:: SOURCE DATA ::
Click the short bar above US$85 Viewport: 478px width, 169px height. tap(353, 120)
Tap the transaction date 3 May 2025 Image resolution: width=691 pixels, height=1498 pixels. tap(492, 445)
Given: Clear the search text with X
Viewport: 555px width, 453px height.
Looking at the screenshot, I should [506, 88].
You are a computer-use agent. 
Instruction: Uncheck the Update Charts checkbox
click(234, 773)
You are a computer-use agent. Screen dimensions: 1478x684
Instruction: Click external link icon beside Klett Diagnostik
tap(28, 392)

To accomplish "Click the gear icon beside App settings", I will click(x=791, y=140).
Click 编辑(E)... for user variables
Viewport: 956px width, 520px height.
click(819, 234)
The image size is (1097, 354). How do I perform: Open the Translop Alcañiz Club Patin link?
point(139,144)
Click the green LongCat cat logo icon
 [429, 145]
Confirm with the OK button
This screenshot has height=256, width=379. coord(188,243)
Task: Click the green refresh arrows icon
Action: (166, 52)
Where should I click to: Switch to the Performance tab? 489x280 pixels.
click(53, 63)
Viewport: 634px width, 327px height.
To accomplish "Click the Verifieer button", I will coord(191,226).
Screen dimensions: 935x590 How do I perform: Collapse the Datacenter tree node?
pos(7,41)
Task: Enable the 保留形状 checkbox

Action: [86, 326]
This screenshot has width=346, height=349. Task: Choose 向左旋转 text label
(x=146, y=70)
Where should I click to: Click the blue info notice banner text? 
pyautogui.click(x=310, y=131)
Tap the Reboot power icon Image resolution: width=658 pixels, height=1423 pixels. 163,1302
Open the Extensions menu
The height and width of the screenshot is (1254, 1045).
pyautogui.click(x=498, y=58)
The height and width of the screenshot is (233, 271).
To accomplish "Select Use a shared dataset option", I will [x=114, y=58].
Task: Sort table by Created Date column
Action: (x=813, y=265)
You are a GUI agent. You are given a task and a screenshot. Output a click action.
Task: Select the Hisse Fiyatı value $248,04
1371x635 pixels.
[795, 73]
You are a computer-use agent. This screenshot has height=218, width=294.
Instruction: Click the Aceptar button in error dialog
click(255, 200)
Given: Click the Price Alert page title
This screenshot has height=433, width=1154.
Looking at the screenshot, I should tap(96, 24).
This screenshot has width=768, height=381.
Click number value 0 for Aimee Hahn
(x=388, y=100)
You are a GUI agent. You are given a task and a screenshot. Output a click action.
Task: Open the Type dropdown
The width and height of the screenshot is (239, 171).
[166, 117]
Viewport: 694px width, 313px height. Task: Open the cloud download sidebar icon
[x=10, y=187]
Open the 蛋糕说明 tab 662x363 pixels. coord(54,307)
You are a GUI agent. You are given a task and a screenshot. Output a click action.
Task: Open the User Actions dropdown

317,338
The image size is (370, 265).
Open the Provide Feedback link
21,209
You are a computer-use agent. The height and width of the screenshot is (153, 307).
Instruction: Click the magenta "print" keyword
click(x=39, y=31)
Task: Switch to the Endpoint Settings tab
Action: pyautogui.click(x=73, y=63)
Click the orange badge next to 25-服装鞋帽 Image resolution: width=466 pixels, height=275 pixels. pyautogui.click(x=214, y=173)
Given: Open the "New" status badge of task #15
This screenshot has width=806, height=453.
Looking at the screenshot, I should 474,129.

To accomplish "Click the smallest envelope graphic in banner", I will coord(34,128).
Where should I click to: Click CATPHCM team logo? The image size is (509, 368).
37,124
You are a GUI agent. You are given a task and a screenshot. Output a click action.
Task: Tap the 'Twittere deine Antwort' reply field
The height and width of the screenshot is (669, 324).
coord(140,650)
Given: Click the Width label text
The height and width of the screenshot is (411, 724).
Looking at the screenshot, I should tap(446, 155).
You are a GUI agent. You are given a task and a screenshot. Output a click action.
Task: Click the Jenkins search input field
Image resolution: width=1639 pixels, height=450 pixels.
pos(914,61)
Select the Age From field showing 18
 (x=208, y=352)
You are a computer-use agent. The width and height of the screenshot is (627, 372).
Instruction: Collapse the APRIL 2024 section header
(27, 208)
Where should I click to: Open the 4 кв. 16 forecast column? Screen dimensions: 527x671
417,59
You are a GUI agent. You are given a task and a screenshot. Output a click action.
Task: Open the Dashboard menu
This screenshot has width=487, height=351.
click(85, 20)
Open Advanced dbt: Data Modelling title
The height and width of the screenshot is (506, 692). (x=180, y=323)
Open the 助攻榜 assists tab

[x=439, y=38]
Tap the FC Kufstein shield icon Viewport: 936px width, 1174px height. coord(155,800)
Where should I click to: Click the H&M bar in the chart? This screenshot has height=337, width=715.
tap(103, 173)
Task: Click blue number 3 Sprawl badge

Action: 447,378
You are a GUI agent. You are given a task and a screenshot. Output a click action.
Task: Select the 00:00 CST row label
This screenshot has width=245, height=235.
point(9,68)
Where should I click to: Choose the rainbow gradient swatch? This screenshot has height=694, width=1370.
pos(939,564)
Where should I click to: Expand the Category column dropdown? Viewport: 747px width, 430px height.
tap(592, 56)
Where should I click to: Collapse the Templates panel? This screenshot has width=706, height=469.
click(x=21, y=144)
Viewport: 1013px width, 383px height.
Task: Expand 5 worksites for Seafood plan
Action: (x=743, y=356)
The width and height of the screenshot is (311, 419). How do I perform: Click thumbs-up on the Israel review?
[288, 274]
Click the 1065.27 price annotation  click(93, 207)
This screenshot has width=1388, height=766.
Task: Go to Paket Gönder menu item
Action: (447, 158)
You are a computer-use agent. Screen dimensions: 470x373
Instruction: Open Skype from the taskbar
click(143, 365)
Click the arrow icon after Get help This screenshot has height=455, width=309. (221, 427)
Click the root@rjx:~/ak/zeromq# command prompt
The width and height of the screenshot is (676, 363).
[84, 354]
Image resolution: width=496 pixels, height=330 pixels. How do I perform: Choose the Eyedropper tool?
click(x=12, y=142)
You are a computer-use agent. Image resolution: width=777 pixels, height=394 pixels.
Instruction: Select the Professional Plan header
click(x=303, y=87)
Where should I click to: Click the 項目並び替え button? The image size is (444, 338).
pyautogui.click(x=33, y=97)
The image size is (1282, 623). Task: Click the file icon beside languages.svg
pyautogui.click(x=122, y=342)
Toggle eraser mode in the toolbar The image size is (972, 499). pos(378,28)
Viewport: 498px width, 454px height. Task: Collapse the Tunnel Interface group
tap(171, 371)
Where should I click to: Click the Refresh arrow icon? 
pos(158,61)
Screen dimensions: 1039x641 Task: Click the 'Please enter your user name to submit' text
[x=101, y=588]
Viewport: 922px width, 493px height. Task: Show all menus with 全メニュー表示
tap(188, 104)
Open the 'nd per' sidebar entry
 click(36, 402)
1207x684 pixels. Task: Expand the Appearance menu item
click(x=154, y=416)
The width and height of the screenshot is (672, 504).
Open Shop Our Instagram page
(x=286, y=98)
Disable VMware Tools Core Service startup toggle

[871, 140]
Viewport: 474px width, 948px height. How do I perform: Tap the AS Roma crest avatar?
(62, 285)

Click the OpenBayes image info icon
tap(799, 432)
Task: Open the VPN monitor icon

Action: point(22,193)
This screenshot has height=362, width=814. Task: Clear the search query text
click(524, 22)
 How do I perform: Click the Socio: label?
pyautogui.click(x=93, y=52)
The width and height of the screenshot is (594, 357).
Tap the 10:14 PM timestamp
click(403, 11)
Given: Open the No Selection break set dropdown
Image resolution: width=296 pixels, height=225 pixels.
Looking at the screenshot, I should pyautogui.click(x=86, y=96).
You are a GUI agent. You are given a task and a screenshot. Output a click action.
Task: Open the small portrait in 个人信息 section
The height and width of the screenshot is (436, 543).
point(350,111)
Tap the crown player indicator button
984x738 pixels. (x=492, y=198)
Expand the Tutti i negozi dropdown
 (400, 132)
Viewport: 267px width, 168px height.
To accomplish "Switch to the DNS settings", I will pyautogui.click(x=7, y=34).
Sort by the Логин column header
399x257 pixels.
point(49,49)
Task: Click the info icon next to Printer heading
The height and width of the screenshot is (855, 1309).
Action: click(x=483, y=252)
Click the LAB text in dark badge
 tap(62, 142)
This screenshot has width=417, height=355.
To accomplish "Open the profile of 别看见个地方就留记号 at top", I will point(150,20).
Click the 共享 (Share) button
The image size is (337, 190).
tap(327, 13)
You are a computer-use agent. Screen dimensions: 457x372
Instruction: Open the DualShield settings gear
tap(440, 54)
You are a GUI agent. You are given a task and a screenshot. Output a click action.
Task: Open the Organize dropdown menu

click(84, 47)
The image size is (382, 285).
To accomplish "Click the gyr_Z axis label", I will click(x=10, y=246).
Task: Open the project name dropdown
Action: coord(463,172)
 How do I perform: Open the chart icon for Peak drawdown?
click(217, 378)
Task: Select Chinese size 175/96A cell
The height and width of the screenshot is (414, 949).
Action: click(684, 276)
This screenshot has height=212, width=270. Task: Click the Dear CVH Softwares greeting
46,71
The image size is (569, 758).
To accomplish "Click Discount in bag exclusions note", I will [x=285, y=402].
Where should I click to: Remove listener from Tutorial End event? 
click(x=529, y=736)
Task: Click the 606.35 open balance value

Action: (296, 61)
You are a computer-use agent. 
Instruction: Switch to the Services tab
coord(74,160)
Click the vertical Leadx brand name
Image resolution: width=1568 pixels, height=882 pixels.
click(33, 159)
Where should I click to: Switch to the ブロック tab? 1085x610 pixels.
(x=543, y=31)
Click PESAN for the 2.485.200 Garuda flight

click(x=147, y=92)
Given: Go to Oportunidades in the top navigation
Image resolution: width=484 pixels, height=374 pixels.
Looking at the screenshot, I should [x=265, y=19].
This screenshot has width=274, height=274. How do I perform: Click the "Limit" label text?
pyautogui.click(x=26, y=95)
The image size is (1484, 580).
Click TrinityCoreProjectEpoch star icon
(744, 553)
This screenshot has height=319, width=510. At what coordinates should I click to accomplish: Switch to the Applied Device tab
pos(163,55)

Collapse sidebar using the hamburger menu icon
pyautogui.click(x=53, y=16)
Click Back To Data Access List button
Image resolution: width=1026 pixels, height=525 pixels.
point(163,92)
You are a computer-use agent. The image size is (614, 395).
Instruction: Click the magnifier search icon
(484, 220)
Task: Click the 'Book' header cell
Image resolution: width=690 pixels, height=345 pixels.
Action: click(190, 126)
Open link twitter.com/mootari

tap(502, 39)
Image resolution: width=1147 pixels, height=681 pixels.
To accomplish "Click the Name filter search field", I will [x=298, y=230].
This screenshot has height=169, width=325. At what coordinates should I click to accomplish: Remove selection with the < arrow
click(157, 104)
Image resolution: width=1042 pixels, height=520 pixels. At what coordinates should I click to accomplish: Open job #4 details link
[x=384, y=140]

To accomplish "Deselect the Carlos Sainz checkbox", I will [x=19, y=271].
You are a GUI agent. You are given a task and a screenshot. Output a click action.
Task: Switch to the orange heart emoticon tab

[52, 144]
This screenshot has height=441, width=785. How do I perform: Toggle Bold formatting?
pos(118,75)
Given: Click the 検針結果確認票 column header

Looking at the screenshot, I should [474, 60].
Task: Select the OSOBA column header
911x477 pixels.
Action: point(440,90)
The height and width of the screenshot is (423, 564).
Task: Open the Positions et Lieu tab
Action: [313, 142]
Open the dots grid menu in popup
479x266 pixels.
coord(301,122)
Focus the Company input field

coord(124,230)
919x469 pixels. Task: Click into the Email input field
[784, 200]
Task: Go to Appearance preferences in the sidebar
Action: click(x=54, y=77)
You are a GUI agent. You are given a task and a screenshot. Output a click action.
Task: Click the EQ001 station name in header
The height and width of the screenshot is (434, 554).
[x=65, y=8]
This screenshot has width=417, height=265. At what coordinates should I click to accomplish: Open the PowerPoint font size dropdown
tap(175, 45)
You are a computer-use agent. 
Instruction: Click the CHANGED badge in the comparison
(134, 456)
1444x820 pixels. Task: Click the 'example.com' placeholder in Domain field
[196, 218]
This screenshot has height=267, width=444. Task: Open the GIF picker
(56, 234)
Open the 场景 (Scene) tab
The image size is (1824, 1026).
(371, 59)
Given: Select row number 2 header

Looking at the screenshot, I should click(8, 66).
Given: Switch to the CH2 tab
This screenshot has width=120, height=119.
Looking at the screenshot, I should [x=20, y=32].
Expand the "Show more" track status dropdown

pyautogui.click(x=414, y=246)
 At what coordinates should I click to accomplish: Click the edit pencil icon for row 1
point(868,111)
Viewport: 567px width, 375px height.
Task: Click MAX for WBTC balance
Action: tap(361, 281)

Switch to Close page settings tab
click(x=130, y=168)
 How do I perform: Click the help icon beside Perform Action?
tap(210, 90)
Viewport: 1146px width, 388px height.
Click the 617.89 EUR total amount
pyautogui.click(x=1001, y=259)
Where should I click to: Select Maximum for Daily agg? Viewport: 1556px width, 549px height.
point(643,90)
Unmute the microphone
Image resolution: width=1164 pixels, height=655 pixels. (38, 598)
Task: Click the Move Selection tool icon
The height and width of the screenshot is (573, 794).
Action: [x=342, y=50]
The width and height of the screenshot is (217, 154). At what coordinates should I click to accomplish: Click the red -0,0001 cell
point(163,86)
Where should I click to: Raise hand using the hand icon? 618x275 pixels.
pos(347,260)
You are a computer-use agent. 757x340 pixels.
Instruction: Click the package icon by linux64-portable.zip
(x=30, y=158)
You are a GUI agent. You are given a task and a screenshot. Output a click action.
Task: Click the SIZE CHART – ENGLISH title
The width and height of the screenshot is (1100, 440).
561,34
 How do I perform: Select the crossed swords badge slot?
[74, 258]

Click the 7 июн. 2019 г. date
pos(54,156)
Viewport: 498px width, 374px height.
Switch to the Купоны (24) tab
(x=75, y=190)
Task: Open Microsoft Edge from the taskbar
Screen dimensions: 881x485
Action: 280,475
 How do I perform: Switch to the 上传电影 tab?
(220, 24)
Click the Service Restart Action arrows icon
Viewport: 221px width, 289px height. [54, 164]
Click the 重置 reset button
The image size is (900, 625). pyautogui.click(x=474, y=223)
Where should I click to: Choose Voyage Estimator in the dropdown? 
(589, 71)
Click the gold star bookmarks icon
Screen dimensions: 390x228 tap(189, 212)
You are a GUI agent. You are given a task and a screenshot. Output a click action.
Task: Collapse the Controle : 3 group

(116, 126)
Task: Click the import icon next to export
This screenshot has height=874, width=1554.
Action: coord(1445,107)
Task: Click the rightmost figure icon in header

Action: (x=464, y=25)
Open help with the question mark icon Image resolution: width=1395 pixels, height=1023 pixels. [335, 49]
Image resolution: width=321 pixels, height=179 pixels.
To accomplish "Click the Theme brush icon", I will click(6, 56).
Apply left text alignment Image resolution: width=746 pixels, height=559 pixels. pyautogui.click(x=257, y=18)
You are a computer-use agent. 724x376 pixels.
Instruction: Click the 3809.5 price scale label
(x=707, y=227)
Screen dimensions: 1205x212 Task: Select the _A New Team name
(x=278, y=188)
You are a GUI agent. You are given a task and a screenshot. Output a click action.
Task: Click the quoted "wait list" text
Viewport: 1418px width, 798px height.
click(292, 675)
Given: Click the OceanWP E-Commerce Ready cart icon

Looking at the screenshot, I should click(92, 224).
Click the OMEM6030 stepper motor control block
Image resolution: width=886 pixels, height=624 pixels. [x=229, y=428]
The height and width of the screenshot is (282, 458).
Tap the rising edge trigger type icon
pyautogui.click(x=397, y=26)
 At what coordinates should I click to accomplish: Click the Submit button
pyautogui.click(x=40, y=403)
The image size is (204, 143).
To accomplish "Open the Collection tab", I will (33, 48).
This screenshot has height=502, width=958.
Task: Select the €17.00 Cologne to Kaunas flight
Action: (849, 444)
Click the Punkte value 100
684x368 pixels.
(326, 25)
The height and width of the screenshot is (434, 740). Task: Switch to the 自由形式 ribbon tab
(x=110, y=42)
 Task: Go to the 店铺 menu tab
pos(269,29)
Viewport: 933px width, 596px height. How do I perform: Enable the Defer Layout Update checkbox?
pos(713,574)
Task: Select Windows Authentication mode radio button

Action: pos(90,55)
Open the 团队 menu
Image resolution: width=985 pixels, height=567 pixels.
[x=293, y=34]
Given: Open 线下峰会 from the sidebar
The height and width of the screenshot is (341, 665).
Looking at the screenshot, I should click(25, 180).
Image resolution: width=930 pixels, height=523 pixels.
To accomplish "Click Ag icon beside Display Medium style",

:: EXERCISE AIM ::
Every line in the listing above that mentions "next" should be returned.

:: EXERCISE RESPONSE ::
Click the orange badge next to 25-服装鞋帽 Image resolution: width=466 pixels, height=275 pixels. pyautogui.click(x=214, y=173)
Task: Click the info icon next to Printer heading
Task: Click the import icon next to export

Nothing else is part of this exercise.